Last night's season finale took an extraordinarily dark turn with regard to that illness, as Chuck sinks into psychosis following his forced retirement from the law firm he built. After sending Jimmy away with the most brutal kiss-off imaginable-"I don't want to hurt your feelings, but you've never really mattered all that much to me"-Chuck shuts down all the power in his house, but becomes obsessed with one remaining source of stray electricity that he can't find. In a terrifying sequence that plays like an adaptation of Edgar Allen Poe's "The Tell-Tale Heart," he tears apart his house searching for the electricity source, and the episode's final moments find him catatonic, barely moving amidst the rubble. Finally he succeeds in pushing his one light source, a gas lamp, over into a pile of papers, deliberately sending the house and himself up in flames. This, presumably, is where Chuck's terrible story ends.

Photo credit: AMC
Photo credit: AMC

Prior to this season, the show has hedged its bets slightly about whether we're supposed to believe Chuck has a real medical sensitivity to electricity or an undiagnosed mental illness, but this past run of episodes has made the latter explicit. After Jimmy and Kim (Rhea Seehorn) successfully fend off Chuck's attempt to have Jimmy disbarred by goading him into a breakdown in the courtroom, Jimmy makes a big show of being unrepentant but Kim is haunted by guilt: "As far as I'm concerned, all we did is tear down a sick man." And now I finally understand why I've never quite been able to jump on the #FuckChuck bandwagon.

Now I finally understand why I've never quite been able to jump on the #FuckChuck bandwagon.

A while back I lost a family member to mental illness-an illness which worked its way into his bones and his blood and sapped him, over years, of the will to live. This relative was from the same generation as Chuck and shared his fierce pride, his resistance to showing mental weakness, and his inability to accept that his sickness was in his mind and not his matter.

I appreciated the nuance of Kim's reaction to the trial, the fact that the show never quite let us revel in Chuck's defeat even when he was at his most villainous, and the fact that he was shown making a genuine effort to get help-which is more than some sufferers ever manage. In a session with Clea DuVall's therapist, we get foreshadowing of what's to come as Chuck finally begins to face the truth about his illness: "What if it's all in my head? And if that's true, and it's not real… What have I done?" And it's midway through the finale, when Chuck called his therapist to cancel their session, that the feeling of dread takes hold. He's finally answered his own question, and the realization is too much for him to bear.

Photo credit: AMC
Photo credit: AMC

Since watching the finale, I keep thinking about another moment from the first season, one in which Jimmy has fallen asleep on the floor after working through the night and Chuck puts a pillow under his head. It's a tiny moment, but it's there for a reason, and it confirms that Chuck's terrible final words to Jimmy aren't true. "You've never really mattered all that much" is his disease talking, and so is his bleak assessment of Jimmy's moral prospects: "You're going to hurt everyone around you, you can't help it, so stop apologizing and accept it." But it's not clear whether Jimmy will ever know the difference.

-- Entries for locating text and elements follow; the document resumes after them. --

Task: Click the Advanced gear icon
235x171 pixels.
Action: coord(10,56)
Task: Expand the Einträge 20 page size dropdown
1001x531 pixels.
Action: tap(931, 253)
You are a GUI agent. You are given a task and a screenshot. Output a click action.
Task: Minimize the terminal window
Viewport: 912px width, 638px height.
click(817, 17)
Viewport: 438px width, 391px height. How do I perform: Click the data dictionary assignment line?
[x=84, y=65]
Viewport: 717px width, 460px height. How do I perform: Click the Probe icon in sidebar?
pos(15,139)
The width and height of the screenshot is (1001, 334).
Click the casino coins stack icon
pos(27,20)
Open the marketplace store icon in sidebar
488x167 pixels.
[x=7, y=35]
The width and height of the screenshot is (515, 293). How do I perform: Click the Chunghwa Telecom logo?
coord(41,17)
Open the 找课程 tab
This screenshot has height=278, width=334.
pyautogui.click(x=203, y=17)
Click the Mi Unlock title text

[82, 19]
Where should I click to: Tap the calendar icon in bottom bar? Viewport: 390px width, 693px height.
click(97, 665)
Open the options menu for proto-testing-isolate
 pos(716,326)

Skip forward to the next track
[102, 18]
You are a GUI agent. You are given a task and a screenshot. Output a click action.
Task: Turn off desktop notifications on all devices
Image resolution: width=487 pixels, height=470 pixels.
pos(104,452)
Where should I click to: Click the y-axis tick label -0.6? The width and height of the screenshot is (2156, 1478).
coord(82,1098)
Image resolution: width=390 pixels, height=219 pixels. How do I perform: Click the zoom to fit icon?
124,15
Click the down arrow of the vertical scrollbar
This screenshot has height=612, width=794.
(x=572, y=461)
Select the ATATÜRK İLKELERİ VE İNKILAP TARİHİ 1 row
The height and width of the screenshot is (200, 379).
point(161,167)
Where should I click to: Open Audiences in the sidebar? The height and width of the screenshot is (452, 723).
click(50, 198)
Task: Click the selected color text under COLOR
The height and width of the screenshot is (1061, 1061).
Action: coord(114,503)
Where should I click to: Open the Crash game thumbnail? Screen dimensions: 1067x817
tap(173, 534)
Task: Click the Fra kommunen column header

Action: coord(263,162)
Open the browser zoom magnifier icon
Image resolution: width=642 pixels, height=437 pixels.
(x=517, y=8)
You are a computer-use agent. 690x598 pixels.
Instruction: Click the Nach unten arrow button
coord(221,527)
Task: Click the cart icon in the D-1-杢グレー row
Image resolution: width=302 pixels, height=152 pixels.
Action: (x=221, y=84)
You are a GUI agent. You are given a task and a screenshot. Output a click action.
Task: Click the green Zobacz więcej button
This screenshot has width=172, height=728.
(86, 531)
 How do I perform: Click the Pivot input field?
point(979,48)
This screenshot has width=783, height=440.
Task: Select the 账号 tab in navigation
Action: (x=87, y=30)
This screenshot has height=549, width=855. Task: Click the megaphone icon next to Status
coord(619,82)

So that's how an essentially decent bleeding heart like Jimmy McGill becomes a hollow creature like Saul Goodman; as showrunner Peter Gould put it in AMC's post-episode video, it's as though Chuck put a curse on him. At worst, Jimmy will go through the rest of his life truly believing that he never mattered to his brother; at best, he'll realize from the wreckage of Chuck's house that he wasn't in his right mind, but will still have to deal with the limitless unresolved pain that suicide leaves behind.

This is what untreated mental illness does at its worst. It makes you small and cold and incapable of reaching out, it turns your own house into a prison, it twists everything until the people who love you look like enemies. It's a tragedy that happens every day, to real people, and it's rarely depicted on screen this insightfully.